The eye of the priest

Many of us have grappled with the problem of moral imperatives in a secular society. Where do they come from if not handed down by a deity?

These [priests] are however the only teachers of ethics that the people have, and without them where should we be? Will the newspaper ever manage to take the place of the parish priest?
Stendhal - Le Rouge et le Noir (1830)

How do we replace the vigilant eye of the priest? It is hardly a perfect eye, so do we need to replace it at all? Yet if we don’t, it will surely be replaced by something because the closing of the sacerdotal eye has left a power vacuum well on the way to being filled. So what is replacing the eye of the priest? Something wise and respected?

No I don’t think so either.

So far it resembles a uniquely repressive trend slipped in under the radar while we were busy ordering a pizza with our new iWatch while playing Game of Oafs on our new phone which we never actually pay for because it’s on contract.

What follows is merely speculation, but suppose some organisation with deep pockets eventually builds a computer network which hands down moral and legal judgements. By this stage moral and legal issues could have been tied firmly together anyway, so there’s our shiny new imperative.

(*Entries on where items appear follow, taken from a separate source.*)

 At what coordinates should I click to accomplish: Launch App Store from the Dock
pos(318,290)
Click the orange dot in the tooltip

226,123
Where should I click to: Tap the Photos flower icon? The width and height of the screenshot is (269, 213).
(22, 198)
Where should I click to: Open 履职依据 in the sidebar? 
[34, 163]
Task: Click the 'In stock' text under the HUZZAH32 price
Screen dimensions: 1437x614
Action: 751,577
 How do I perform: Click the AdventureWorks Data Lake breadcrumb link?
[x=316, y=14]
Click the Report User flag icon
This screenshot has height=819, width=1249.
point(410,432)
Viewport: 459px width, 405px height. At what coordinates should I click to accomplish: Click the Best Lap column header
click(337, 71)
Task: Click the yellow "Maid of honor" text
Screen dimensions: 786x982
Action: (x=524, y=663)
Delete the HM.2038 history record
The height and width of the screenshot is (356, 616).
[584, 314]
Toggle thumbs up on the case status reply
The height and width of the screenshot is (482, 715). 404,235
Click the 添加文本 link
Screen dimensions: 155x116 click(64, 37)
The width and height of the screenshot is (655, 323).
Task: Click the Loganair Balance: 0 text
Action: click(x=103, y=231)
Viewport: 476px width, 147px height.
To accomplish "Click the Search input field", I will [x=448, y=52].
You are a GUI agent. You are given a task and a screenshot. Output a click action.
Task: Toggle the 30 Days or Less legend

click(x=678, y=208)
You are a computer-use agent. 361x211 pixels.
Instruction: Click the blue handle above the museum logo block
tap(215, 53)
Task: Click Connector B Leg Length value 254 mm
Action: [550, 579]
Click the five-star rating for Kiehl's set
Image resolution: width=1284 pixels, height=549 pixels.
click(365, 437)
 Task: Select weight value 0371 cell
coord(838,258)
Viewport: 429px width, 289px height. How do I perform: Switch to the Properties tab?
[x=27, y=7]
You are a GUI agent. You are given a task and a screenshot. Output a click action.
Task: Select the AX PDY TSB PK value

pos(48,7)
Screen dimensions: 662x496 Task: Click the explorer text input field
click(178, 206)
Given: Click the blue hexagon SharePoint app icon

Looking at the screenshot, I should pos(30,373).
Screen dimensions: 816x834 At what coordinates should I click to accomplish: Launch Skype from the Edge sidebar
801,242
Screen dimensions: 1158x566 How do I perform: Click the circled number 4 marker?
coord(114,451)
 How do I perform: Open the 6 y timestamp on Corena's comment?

Imagine a judicial computer network dealing with everything from a boundary dispute with a neighbour to a divorce to an international patent dispute to a war to offensive language. All human life would fall within its remit. Or rather our lives would fall within its remit - yours and mine. The elite would live their agreeable lives well beyond the reach of the network.

In reality the elite, the effective owners of the system, would be handing down the judgements, but only in terms of policy, guidelines and approved upgrades. The day to day judgements would be left to the system. Or maybe that should be the System?

In a way there is no point speculating how the System might evolve because we are all familiar with the trends, the pieces of the jigsaw which seem to be fitting themselves into a pattern we can’t yet see except in hazy outline.

Bits and pieces of a totalitarian future seem to be coming together well outside the feeble sway of democratic control. Political pieces and commercial pieces, the difference seems to be increasingly irrelevant. They fit together quite nicely these days. I’m not convinced there is much in the way of independent human agency here though. Some kind of blind destiny seems to have us in its steely grip.

Of course the System will never be given a name. It will simply be a complex of familiar systems with some background processing we never get to know about. Still, with a bit of luck it will have too many bugs to be viable.

To be fixed in the next upgrade...

7 comments:

Demetrius said...

The newsagent on the corner of our street knew everything about everybody. What he did not know, the grocer on the other side did.

Sam Vega said...

I think we are perhaps nearly there already. The clever blighters have saved on the computers, though, by training people to do their work. One great big flexible bio-computer, in which the individual parts are self-selecting, self-replicating, and are fuelled by fear of being unplugged from the network.

Anonymous said...

Once upon a time many will have feared God or at least have given the appearance of fearing God. Later rectitude and then respectability held sway. Now only the squeezed middle fears any retribution. You are right about the System, give up hope. I fear Sam is right.

A K Haart said...

Demetrius - I bet the milkman was part of the information highway too.

Sam - crikey that's a gloomy prospect. Spot on though.

Roger - yes Sam is right, the thing is becoming autonomous.

Demetrius said...

Indeed, and better than any modern mobile phone or device. Those with horses were the best. For some reason the presence of a horse endowed the milkman with authority and trustworthiness.

Anonymous said...

"a computer network which hands down moral and legal judgements"

Sorry, AK, it's already in existence, er, modesty forbids, and all that, and also it's true that not too many people are obeying my judgments. Perhaps I need a name-change.

A K Haart said...

Demetrius - and so it should. He should also grow the most tasty vegetables.

David - you need to crack the whip, name and shame the slackers.